▶ **Exercices**:
[A] Dans l'entretien avec Sada Dao, en quelle année a eu lieu sa première rencontre avec l'art ?
[B] Poursuivez l'entretien avec Sada Dao à partir de sa dernière phrase.

===== Extrait du texte

Art et culture : « Si c’est un long fleuve tranquille, il n’y a rien qui va aller », Sada Dao, scénographe

Submitted by Redaction on
Image
Sada Dao

Scénographe hors pair, il est l’un des incontournables au Burkina Faso en particulier et Afrique, en général. Il a appris les techniques en République de Côte d’Ivoire et au Burkina Faso, puis, a su apporter sa touche dans son métier de scénographe. Son parcours de combattant lui a valu plusieurs distinctions. L’équipe de zoodomail.com est allé à la rencontre de Sada Dao, le 30 janvier 2024,  enfin qu’il nous révèle son parcours qui intéresse plus d’un. 

 

zoodomail.com : Quel a été votre parcours scolaire et professionnel ?

Sada Dao : J’ai eu un parcours académique assez bref. Je suis venu au Burkina pour continuer les études, donc j’ai fait la classe de 3ème et 2nde  et après, j’ai essayé de toucher à l’art. Ma première rencontre avec l’art s’est faite en 1996 où j’ai fait la rencontre d’un monsieur du nom de Fousséni Compaoré, qui est aujourd’hui professeur en arts plastiques au niveau de l’Inafac (Institut national de formation en art et culture), au quartier Gounghin de Ouagadougou. J’ai eu des attestations en arts plastiques avec ce monsieur dans le cadre des formations que le ministère mettait en place. 

Après, j’ai continué à exercer le métier dans différents pôles, j’ai rencontré des institutions comme la compagnie "Feeren" où j’ai travaillé un peu longtemps. Au fil du temps j’ai fait la rencontre des danseurs comme la compagnie « Salia ni Seydou », dans laquelle j’ai accompagné les premières éditions de « Dialogue de corps » pour l’aménagement des espaces. Après j’ai fait la rencontre du CITHO) (Carrefour international du théâtre de Ouaga) où j’ai eu à faire mes premiers pas dans la scénographie dans les années 2006.

==========
===== Lignes fournies

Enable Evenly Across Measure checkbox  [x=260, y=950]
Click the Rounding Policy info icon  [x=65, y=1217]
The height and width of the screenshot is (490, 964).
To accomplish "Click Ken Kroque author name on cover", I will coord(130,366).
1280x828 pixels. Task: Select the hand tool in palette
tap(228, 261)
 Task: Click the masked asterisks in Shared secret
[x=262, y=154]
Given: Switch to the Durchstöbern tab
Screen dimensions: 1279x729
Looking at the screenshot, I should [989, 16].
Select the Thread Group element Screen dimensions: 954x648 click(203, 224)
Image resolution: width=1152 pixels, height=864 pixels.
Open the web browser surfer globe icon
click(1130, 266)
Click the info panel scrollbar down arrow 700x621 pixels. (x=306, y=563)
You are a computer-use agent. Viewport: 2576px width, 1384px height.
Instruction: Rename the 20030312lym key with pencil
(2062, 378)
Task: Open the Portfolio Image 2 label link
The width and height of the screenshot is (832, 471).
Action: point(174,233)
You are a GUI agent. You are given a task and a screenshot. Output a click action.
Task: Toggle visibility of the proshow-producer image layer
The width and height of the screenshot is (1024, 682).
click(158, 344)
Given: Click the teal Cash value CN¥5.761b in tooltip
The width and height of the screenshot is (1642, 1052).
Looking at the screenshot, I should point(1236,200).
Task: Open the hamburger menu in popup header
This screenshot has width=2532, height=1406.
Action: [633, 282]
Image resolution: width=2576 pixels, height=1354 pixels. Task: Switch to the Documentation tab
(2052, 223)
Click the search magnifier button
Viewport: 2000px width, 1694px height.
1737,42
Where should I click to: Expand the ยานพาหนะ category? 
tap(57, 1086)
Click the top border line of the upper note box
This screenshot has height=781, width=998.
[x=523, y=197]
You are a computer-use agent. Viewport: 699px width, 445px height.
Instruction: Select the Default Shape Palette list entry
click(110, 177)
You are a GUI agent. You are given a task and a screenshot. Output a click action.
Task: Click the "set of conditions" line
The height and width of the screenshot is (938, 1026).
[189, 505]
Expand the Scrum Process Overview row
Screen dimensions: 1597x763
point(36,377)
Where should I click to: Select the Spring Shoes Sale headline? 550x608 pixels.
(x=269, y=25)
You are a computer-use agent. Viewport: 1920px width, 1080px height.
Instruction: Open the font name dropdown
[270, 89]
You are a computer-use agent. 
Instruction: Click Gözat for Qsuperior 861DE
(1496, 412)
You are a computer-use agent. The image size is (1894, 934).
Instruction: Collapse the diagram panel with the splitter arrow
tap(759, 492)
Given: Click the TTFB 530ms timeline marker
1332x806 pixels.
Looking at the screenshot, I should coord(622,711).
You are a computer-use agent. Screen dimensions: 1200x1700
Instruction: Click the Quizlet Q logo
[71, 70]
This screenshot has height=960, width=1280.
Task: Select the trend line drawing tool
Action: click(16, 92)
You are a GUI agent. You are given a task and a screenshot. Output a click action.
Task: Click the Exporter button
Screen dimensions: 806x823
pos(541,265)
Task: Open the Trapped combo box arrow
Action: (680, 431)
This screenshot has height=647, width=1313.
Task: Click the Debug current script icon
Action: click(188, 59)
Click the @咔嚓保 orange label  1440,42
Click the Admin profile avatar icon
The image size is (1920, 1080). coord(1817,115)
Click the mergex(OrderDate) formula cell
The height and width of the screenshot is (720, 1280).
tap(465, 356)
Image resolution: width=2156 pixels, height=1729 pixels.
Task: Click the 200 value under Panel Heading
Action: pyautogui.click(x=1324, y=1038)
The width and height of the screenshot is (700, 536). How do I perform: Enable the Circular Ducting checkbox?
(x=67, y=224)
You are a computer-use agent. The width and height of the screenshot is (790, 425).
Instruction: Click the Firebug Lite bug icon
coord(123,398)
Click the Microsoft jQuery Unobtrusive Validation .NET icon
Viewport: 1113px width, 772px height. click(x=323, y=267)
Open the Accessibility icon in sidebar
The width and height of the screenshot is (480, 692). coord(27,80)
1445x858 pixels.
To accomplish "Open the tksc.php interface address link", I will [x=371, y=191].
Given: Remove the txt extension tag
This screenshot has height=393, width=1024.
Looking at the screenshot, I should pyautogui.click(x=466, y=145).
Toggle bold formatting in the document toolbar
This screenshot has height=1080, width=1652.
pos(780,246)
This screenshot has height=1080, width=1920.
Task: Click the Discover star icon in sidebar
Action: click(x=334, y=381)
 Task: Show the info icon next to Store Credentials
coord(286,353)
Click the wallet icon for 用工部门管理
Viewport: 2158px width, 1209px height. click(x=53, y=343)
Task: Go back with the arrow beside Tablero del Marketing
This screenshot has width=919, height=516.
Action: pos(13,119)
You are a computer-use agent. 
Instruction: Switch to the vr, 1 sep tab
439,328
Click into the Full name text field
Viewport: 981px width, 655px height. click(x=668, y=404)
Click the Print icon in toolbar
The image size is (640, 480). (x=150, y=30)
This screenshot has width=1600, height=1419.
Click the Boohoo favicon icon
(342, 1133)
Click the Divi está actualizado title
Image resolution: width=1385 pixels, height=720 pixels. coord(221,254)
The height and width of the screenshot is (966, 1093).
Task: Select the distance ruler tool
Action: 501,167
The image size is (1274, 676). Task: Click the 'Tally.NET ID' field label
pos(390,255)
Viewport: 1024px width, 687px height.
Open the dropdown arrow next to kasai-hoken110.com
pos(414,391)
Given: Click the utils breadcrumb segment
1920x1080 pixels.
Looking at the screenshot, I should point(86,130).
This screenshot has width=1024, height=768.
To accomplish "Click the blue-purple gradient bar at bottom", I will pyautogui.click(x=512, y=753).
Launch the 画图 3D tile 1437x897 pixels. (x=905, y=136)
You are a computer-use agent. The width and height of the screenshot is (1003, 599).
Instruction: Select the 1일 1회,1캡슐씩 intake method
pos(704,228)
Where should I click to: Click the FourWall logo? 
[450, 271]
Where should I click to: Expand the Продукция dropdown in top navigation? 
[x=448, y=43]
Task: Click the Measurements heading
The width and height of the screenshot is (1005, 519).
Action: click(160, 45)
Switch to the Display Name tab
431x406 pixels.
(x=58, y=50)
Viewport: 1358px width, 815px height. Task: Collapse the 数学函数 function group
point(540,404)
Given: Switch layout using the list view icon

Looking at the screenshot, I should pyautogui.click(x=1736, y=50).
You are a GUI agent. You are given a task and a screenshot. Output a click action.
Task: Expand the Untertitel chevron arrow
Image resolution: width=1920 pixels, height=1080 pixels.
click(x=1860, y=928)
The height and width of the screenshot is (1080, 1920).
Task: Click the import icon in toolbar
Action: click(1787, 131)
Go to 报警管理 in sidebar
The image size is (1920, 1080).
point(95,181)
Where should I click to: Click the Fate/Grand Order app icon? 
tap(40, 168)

==========

▶ **Corrigé**:
[A] En 1996.

[B]
 

 

Qu’est-ce qu’un scénographe ?

Dans le cadre artistique, la scénographie est de faire la conception d’un espace de représentation, donc, c’est y compris les spectateurs, y compris les artistes sur la scène et y compris l’environnement où le spectacle va se tenir. Au-delà de cela, la scénographie peut encore toucher d’autres horizons comme tout ce qui est infrastructures dans une ville ou dans un pays. Elle a sa place parce que, pour faire un lotissement, quand tu vas arriver à l’architecture, comment est-ce qu’on fait le découpage des différentes parcelles, qu’est-ce qu’on propose aussi pour les plus jeunes, quels sont les écoles qu’on met en place et qu’est-ce qu’on met autour de ces écoles, les lieux de divertissements, comment est-ce qu’on peut l’aménager ? Cela est une question scénographique, qui n’est pas forcément artistique mais qui est sur le plan du développement.

Pourquoi avez-vous décidé de faire ce métier, qui au départ était peu connu ?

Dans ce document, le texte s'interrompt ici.